Madman Theory!

Photo credit: Richard Nixon Foundation

The madman theory is a political theory commonly associated with the foreign policy of US President Richard Nixon and his administration, who tried to make the leaders of hostile Communist Bloc nations think Nixon was irrational and volatile so that they would avoid provoking the US in fear of an unpredictable attack.

Some international scholars have been sceptical of the madman theory as a strategy for success in bargaining. A study found that madman theory is frequently counterproductive, but that it can be an asset under certain conditions. Another study found that there are both bargaining advantages and disadvantages to perceived madness.

Nixon’s chief of staff, H. R. Haldeman wrote that the then-president had confided to him:

“I call it the Madman Theory, Bob. I want the North Vietnamese to believe I’ve reached the point where I might do anything to stop the war. We’ll just slip the word to them that, “For God’s sake, you know Nixon is obsessed about communism. We can’t restrain him when he’s angry – and he has his hand on the nuclear button” and Ho Chi Minh himself will be in Paris in two days begging for peace.”
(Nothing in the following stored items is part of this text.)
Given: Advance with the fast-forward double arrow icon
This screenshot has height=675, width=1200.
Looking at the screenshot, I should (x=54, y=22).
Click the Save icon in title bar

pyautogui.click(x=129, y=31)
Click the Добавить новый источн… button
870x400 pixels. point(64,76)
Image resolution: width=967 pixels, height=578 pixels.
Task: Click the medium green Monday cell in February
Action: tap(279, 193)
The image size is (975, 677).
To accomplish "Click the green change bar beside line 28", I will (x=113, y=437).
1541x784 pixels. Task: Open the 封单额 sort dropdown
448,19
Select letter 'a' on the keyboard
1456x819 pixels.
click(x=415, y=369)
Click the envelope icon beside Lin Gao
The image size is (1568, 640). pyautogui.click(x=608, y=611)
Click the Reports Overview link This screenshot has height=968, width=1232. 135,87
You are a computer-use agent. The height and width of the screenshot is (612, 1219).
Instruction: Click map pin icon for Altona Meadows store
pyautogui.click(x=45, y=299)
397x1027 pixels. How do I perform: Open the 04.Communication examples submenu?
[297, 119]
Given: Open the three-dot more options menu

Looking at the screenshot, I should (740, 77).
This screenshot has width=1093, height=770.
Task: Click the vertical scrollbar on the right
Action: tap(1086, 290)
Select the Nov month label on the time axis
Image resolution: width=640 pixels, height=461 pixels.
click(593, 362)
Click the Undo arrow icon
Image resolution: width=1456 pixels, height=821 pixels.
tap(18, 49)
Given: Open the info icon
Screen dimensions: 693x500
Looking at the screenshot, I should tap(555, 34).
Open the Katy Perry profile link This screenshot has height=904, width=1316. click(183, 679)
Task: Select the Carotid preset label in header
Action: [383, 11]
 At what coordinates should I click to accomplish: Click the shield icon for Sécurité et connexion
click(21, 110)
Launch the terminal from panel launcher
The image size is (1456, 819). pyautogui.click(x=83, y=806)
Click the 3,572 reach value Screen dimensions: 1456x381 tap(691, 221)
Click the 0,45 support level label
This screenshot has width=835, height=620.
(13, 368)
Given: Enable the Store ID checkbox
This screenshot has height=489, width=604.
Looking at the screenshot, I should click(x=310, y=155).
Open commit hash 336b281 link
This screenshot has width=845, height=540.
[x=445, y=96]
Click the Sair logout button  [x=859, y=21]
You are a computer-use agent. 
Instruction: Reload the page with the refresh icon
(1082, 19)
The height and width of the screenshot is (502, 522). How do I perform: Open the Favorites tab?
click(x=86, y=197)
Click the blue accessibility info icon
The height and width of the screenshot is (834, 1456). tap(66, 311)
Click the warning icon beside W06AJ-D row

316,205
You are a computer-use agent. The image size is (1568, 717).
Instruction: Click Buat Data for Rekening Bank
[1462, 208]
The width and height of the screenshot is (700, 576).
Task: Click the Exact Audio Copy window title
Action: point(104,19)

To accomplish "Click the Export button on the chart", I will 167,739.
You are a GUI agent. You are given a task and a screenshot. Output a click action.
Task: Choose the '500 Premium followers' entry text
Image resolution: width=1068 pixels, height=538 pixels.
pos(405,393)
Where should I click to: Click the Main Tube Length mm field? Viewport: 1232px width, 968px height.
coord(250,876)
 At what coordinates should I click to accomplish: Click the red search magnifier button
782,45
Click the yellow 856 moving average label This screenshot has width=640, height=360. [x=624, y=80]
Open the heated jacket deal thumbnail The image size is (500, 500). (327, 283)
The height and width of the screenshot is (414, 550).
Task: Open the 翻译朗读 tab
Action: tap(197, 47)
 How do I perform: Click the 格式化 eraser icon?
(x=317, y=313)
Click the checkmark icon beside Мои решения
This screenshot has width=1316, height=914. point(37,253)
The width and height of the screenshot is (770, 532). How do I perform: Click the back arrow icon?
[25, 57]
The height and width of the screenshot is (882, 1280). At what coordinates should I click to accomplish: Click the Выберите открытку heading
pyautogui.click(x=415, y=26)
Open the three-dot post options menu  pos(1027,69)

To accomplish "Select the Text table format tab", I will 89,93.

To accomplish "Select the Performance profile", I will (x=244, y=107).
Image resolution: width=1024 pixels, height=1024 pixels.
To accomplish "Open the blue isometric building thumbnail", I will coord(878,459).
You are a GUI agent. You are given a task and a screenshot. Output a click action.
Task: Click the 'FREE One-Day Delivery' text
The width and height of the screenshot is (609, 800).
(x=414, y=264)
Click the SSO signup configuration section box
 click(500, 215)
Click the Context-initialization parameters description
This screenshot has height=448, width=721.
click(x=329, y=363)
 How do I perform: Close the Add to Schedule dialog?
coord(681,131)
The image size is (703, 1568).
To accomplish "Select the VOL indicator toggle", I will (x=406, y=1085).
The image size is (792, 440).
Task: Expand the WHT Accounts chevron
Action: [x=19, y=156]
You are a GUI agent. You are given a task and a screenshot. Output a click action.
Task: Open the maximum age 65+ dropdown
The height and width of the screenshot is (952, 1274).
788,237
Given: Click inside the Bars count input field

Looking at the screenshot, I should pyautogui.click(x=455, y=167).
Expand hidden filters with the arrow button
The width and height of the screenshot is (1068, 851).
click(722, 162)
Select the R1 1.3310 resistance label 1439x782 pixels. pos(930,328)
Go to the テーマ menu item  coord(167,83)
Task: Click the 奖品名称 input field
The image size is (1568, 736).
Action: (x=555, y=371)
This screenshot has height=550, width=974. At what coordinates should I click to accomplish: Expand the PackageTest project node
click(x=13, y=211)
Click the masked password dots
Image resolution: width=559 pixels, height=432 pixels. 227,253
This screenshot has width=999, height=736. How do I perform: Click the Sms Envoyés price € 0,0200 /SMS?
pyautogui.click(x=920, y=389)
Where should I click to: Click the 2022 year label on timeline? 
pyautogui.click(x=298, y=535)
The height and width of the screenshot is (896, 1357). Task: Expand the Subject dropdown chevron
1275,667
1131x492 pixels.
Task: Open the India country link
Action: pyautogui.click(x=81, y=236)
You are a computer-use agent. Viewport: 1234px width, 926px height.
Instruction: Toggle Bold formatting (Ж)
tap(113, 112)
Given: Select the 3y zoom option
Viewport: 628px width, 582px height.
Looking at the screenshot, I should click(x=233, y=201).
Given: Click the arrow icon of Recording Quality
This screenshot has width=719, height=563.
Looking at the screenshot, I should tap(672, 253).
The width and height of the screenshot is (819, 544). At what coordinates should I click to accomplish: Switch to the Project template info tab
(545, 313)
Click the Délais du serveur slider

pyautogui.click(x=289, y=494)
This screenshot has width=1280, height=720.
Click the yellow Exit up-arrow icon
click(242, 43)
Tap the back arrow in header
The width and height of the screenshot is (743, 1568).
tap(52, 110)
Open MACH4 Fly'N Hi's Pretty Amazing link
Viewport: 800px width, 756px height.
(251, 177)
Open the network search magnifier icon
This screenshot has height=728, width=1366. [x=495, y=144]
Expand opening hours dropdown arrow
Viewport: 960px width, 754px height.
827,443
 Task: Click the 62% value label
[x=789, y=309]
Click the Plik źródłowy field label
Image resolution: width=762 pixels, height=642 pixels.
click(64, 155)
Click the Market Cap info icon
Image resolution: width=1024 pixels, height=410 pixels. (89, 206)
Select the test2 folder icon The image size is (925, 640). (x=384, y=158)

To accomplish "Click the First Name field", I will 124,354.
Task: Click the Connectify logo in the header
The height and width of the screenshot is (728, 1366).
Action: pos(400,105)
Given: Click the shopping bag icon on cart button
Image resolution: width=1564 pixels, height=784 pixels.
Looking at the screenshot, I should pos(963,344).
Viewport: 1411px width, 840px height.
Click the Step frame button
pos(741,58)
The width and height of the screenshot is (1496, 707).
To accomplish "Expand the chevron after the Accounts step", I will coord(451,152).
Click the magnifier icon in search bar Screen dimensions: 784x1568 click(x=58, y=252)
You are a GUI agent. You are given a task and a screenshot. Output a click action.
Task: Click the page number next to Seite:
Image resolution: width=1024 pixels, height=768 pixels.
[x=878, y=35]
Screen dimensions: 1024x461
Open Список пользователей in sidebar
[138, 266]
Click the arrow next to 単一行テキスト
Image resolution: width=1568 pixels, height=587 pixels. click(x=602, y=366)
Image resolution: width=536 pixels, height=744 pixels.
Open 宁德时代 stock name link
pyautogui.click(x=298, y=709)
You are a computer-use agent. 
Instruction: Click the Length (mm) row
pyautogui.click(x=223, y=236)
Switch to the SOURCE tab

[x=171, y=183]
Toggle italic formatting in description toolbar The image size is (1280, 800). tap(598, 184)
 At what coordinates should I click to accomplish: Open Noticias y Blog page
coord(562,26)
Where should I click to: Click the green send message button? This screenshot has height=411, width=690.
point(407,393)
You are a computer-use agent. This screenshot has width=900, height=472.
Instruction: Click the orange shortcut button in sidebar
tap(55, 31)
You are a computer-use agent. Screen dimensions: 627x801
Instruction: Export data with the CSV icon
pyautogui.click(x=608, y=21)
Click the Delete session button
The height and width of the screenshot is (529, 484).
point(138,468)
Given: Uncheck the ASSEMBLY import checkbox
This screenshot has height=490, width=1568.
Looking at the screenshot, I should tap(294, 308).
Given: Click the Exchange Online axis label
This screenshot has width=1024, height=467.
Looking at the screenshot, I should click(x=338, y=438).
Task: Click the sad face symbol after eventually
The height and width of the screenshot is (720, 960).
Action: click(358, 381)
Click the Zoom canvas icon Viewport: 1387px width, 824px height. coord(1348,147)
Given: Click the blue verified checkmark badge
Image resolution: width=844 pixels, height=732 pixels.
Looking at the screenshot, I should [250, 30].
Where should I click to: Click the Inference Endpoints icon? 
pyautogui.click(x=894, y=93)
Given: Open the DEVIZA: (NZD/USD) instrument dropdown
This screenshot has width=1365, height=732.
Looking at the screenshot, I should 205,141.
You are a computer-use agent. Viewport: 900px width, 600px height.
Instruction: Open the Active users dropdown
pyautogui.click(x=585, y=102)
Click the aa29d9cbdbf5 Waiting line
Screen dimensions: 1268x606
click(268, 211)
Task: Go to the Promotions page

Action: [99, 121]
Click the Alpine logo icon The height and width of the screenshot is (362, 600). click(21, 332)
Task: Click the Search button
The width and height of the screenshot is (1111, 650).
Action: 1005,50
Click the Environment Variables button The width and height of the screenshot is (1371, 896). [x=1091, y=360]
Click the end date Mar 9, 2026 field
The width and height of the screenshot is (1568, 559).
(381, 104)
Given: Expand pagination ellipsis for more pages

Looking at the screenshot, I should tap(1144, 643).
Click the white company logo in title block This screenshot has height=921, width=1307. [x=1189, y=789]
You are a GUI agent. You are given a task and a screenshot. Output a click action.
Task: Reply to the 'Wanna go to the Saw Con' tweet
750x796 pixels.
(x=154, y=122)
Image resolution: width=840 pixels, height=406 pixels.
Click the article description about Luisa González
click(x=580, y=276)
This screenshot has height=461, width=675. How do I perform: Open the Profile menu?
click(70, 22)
In October 1969, the Nixon administration indicated to the Soviet Union that “the madman was loose” when the United States military was ordered to full global war readiness and bombers armed with thermonuclear weapons flew patterns near the Soviet border for three consecutive days.

the administration also employed the “madman strategy” to force the North Vietnamese government to negotiate an end to the Vietnam War. 

Some have characterized former US president Donald Trump’s behaviour towards allies and hostile states as an example of madman theory. During the KORUS FTA renegotiations Trump told US trade negotiators to warn South Korean diplomats that “if they don’t give the concessions now, this crazy guy will pull out of the deal”, which Jonathan Swan of Axios characterized as a “madman” approach to international relations.

Another example of madman theory has also been attributed to President Vladimir Putin of Russia. In 2015, Martin Hellman said, “nuclear weapons are the card that Putin has up his sleeve, and he’s using it to get the world to realize that Russia is a superpower, not just a regional power.”  Hellman said, “This use of the madman theory was something which the West had not properly caught on to.”

In 2022, days before the Russian invasion of Ukraine, Gideon Rachman argued in the Financial Times that Putin’s “penchant for publishing long, nationalist essays” about Ukrainian and Russian history, his plans of nuclear weapons exercises as well as his image of “growing incessantly out of touch and paranoid” and isolation during the COVID-19 pandemic, could have been the use of madman strategy. Rachman stated that Putin “is ruthless and amoral. But he is also shrewd and calculating. He takes risks, but he’s not crazy”.